In her op-ed ("Don't determine vote by false labeling, Aug. 14), Phyllis Sower assures us that President Donald Trump is not a racist. She must be right, because she says she has “not seen or heard any proof to support such a claim.” She must be right because one of our two major parties, the “party of Lincoln,” would not have nominated a racist candidate, nor would we the American people have elected one.
So is there no proof, as Sowers contends? Let’s check his record throughout his adult life.
In 1973, when Trump was 27 and president of his company, President Richard Nixon’s Department of Justice filed a civil rights suit against him and his father for violation of the Fair Housing Act. The lawsuit was based upon allegations of widespread discrimination in renting to tenants. Trump, in essence, refused to rent any of his 14,000 units to African Americans. Trump’s response? He settled the case, promising to change his practices. Yet, in 1978, he was again sued by the Department of Justice for violating the terms of the settlement by not renting to African Americans. Is that proof of racism?
How about when Trump took out a full-page ad in 1989, costing him $89,000, calling for the death penalty for the young men charged with raping the Central Park jogger? The fact that the four young men were African American and Latino didn’t mean that he was a racist, did it? And when they were cleared by DNA evidence and released from prison and Trump didn’t take back what he said and instead said that he thought they were still likely guilty, saying “these young men do not exactly have the pasts of angels,” was that proof of racism?
Well, how about when Trump began to assert loudly and often that Barack Obama was not born in America, that he was in fact born in Kenya. Trump based his presidential run on being the “birther-in-chief,” there denying the legitimacy of our first black President. Does believing in a racist conspiracy and loudly championing it make one a racist?
In 2015, when he came down the escalator in Trump Tower to announce his candidacy, he said that Mexicans were rapists and drug dealers and “some must be good people.” He also called for a “complete ban of Muslims” in our country. Was beginning his presidential campaign about race?
Within months of winning the presidency, Trump said that a judge should not hear a case involving him because he “was a Mexican” even though the judge was born in the U.S. Proof?
And who can forget Charlottesville, when hundreds of white supremacists marched through the streets chanting, “Jews will not replace us.” Trump’s response? “There’s good people on both sides.” Good white supremacists? David Duke and the Daily Stormer liked what they heard.
How about when he tweeted that four congresswomen should “go back where they came from”? The fact that all four were women of color wasn’t related to race, was it? And when he stood there during a North Carolina rally beaming to the chants of “send them back,” does that constitute proof?
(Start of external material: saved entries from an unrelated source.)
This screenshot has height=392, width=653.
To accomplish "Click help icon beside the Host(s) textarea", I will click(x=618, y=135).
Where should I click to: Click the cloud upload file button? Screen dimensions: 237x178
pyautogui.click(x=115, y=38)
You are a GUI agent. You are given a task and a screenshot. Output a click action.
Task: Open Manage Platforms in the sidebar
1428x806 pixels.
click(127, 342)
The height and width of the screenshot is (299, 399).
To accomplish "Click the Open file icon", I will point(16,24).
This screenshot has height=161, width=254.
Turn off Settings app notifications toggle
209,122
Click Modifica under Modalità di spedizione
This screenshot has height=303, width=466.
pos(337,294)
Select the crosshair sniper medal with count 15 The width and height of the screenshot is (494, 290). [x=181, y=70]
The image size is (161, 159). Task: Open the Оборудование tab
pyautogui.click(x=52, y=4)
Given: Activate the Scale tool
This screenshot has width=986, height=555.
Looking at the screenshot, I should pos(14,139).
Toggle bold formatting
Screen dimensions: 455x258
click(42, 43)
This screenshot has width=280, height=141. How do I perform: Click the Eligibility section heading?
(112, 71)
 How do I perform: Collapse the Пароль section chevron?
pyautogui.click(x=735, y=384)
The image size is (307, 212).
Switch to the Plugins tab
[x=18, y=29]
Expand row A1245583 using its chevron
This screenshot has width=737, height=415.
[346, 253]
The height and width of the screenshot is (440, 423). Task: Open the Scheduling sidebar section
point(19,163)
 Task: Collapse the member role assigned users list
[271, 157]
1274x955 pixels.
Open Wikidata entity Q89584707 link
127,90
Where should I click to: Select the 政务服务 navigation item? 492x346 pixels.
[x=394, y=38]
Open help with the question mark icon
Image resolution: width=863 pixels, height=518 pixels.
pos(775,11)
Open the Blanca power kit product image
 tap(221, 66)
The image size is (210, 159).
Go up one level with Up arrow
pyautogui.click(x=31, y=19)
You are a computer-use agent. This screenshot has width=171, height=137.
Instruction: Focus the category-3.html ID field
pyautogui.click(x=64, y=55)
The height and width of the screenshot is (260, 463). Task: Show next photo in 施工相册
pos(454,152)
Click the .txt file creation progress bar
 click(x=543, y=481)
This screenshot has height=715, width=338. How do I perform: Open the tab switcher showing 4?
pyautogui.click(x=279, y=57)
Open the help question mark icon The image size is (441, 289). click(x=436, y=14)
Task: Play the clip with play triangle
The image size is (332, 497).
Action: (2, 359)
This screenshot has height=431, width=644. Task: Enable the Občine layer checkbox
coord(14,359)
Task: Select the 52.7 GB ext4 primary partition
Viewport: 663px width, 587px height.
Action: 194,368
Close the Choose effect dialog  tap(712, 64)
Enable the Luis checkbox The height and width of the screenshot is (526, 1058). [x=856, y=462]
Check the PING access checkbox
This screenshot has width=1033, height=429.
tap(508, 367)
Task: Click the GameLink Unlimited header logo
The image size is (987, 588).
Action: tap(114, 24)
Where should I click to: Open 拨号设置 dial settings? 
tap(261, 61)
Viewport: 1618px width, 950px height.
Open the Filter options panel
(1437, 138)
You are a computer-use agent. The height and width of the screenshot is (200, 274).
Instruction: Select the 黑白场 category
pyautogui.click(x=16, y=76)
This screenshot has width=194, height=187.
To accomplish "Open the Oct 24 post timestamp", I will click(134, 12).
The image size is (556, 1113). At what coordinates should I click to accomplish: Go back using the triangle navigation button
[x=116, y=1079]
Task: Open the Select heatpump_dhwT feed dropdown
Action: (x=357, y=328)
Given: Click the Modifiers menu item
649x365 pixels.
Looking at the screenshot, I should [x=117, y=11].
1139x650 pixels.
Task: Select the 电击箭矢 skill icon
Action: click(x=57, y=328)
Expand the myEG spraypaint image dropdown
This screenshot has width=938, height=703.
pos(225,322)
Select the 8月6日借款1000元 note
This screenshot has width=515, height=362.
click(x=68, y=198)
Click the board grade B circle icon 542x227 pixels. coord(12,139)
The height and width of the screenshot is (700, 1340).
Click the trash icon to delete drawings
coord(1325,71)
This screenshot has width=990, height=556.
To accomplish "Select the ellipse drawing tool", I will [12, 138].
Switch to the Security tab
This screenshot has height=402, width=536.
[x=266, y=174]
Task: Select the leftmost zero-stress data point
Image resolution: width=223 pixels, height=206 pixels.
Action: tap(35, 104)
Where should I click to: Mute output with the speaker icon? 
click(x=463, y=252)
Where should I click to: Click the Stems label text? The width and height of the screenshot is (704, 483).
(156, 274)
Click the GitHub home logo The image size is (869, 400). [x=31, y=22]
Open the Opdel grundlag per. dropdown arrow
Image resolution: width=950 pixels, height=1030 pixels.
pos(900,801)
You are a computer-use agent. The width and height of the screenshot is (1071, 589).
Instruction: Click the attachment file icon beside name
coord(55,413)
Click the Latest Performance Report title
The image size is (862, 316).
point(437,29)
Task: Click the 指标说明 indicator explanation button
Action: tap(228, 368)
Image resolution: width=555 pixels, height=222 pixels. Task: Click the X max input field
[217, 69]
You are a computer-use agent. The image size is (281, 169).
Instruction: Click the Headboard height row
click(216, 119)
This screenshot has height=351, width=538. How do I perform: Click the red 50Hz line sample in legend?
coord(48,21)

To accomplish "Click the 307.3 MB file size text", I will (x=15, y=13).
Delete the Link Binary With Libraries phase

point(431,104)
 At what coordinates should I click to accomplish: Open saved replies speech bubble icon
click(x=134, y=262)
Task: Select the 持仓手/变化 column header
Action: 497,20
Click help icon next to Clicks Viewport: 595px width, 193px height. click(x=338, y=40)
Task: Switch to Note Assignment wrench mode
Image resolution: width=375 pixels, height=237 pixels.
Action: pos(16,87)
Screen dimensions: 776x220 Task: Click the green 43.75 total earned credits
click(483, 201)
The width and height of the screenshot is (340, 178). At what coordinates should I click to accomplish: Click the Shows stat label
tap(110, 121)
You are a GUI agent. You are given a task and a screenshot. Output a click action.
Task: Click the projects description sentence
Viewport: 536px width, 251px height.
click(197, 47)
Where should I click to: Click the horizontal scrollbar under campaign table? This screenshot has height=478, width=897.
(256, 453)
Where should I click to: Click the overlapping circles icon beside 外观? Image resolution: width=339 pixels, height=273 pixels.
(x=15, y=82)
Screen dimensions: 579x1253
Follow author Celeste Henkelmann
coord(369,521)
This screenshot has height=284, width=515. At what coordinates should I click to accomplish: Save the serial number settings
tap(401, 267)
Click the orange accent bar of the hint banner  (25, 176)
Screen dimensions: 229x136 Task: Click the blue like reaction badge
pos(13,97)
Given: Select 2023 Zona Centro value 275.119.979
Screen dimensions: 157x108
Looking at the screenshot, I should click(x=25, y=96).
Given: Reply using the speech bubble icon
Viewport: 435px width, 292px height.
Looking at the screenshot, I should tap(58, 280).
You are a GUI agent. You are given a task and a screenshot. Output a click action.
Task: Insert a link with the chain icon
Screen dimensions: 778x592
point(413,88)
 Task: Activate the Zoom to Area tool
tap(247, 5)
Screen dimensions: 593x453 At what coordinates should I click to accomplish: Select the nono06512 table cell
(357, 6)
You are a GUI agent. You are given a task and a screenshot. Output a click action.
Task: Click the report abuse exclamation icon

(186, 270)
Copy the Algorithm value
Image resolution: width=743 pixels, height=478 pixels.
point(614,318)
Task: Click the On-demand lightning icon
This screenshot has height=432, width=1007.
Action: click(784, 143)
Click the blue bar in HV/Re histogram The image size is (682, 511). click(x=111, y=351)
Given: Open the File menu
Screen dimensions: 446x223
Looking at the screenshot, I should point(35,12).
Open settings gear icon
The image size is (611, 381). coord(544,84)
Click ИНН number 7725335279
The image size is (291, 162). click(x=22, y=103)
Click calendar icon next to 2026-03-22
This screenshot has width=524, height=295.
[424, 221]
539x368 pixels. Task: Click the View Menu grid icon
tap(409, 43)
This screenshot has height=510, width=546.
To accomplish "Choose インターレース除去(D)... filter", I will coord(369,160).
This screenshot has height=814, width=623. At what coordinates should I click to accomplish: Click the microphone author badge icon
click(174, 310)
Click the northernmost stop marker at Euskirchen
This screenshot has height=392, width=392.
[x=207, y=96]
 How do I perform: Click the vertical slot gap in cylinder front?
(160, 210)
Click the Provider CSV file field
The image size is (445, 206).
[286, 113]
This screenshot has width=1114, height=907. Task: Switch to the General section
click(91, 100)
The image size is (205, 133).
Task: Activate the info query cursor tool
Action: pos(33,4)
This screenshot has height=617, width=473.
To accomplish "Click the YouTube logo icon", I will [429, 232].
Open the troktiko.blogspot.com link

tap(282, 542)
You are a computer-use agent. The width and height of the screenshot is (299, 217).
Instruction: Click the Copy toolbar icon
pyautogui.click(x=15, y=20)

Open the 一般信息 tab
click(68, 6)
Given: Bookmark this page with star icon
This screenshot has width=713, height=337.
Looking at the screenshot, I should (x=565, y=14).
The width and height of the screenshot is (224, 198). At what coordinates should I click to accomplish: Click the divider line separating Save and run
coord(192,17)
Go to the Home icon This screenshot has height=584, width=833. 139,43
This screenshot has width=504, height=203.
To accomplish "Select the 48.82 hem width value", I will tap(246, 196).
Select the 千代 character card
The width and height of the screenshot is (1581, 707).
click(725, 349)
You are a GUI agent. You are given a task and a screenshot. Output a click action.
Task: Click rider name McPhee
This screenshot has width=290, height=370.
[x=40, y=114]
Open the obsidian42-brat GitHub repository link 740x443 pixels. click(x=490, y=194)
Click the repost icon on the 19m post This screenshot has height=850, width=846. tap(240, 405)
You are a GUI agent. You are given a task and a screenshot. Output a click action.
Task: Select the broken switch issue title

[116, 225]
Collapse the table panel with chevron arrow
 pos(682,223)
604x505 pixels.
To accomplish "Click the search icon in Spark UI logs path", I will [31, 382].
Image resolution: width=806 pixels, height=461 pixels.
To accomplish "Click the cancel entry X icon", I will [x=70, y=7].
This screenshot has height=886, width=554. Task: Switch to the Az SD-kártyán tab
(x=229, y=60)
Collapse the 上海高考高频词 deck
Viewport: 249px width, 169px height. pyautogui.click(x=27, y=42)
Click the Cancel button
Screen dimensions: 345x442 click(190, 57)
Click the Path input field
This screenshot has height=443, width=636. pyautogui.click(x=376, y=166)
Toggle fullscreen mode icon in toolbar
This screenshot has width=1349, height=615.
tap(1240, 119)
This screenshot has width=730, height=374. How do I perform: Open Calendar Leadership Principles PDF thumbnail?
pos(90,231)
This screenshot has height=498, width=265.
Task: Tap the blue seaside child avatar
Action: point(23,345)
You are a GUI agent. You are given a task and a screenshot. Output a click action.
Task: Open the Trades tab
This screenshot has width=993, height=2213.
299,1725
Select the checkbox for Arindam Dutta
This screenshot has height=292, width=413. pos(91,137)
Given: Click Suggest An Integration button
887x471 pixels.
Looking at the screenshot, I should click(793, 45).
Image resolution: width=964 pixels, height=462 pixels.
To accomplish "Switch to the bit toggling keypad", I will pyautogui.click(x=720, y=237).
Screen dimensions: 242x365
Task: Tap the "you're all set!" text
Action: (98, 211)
And have you noticed how often Trump accuses leaders who are African American, like Maxine Waters and Don Lemon, of being “stupid” or “ignorant?"
Remember when Trump complained that people were coming to America country from “----hole countries,” including Haiti and countries in Africa? Coupled with his longing for people to immigrate from Norway and similar countries?
So, here’s a test for you: What is the predominate race in Haiti and Africa vs. Norway? Combine that with his language about an “invasion” and an “infestation” of persons coming from Mexico and Central America, all inhabited predominately by persons of color, and what do you see?
Sower contended in her letter that Obama “did more to stir up racial disharmony” than Trump has, but she gave no examples. She could have remembered his gracious speech in Charleston, S.C., after the nine parishioners were shot down by a white supremacist at Mother Emmanuel Church, spontaneously singing "Amazing Grace." Did that “stir up racial disharmony”?
Sower states that this is really all about freedom of speech. I agree that we must have robust First Amendment freedoms. But speech that is racist at its core is not and cannot be beyond reproach.
Isn’t this more than sufficient to prove that Trump is a racist?